Développer un cadre d’action définissant les investissements sociaux consentis par les États membres ainsi que des budgets publics qui devraient bénéficier de dérogations à la règle d’or. Le rapport est, à juste titre, critique envers une privatisation incontrôlée.

Un cadre contrôlé d'étapes tournées vers l'avenir de l'Europe du bien-être, conforme au rapport du GHN, qui découle d'un engagement politique solennel renouvelé à Porto. Les institutions européennes, les EM, les partenaires sociaux, les parties prenantes sociétales et le comité de la protection sociale devraient lancer des initiatives concrètes pour assurer le suivi des recommandations du rapport.

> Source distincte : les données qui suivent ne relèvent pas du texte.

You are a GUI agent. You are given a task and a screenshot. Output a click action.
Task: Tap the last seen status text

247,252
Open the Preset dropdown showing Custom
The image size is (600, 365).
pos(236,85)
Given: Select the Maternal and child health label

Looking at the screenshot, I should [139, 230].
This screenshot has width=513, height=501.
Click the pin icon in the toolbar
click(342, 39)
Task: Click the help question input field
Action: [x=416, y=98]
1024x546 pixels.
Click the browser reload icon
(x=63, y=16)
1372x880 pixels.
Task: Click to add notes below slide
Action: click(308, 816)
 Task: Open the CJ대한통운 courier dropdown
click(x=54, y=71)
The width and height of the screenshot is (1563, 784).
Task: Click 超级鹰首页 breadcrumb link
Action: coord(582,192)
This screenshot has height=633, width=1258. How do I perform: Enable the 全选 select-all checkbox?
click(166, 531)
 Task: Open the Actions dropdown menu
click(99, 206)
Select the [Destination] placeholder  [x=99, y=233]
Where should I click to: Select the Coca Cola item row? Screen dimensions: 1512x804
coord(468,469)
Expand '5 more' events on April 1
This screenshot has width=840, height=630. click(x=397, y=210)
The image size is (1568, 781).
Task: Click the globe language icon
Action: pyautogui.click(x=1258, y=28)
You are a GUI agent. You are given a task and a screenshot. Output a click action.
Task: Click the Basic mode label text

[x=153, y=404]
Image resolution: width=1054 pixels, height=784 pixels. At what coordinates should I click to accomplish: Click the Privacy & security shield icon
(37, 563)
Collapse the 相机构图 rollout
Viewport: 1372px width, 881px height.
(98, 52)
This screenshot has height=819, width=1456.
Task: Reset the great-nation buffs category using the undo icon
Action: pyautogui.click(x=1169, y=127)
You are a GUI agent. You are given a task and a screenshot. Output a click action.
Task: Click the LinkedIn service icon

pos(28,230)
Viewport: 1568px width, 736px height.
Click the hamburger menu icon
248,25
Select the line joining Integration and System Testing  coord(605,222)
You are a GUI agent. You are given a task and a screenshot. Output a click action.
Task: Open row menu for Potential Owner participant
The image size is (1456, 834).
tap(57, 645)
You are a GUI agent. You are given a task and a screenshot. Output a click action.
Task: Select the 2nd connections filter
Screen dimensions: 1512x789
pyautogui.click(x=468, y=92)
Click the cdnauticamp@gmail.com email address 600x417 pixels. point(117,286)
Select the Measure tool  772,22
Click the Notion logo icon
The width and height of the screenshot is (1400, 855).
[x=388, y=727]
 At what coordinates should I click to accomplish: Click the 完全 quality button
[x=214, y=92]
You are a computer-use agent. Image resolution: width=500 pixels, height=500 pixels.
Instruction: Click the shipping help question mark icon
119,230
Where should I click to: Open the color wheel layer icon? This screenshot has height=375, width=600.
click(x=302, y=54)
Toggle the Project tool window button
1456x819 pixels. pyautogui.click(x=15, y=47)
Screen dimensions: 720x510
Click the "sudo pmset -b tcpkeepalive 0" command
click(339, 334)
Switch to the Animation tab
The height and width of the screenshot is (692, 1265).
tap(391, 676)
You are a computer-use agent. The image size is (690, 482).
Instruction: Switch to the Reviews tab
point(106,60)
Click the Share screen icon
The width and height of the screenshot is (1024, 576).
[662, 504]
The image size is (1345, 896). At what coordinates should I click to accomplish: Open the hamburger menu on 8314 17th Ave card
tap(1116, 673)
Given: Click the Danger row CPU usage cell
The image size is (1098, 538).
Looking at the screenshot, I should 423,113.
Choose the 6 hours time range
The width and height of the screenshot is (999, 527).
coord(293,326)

L’élaboration détaillée des scénarios à moyen et long terme portant sur l’impact d’une mise en œuvre correcte des recommandations du rapport sur les matières budgétaires et le bien-être sociétal, la protection sociale et les institutions d’assurances sociales.

Le rapport doit être communiqué et mis en œuvre au niveau national. La recommandation sur l’accès à la protection sociale des travailleurs et des indépendants doit être appliquée en gardant à l’esprit les moteurs de la politique. Les dispositions relatives au revenu minimum devraient être implémentées à travers une initiative législative ainsi que toutes autres initiatives au niveau national.

Le rôle des partenaires sociaux y compris celui, sur base d’accords, d’institutions paritaires[3] et bilatérales, devrait être renforcé dans les scénarios pour l’avenir du bien-être en synergie avec les organismes publics d’assistance sociale.

Les progrès à l’égard du bien-être sociétal doivent être contrôlés par rapport aux progrès dans les États-providence qui vont bien au-delà de la protection contre la pauvreté. La notion d’adéquation doit être révisée dans une logique de mobilité sociale ascendante.

Il est urgent de s’attaquer à la question de la redistribution des gains de productivité, de leurs bénéficiaires et de la mesure de productivité – en particulier pour compenser la contraction de la main-d’œuvre. Les partenaires sociaux devraient également envisager davantage et de meilleures politiques redistributives.


[1] Changements démographiques se traduisant par une contraction de la main-d’œuvre et une population vieillissante, des transformations sur le marché de l’emploi, les transitions verte et numérique ainsi que l’émergence de nouveaux risques.

[2] Voir les travaux en cours sur le portail SociAll de la CES https://spa1.etuc.org/

[3] Les institutions de protection sociale établies et gérées par les employeurs et les syndicats sur une base conjointe au titre du cadre de dialogue social et des conventions collectives.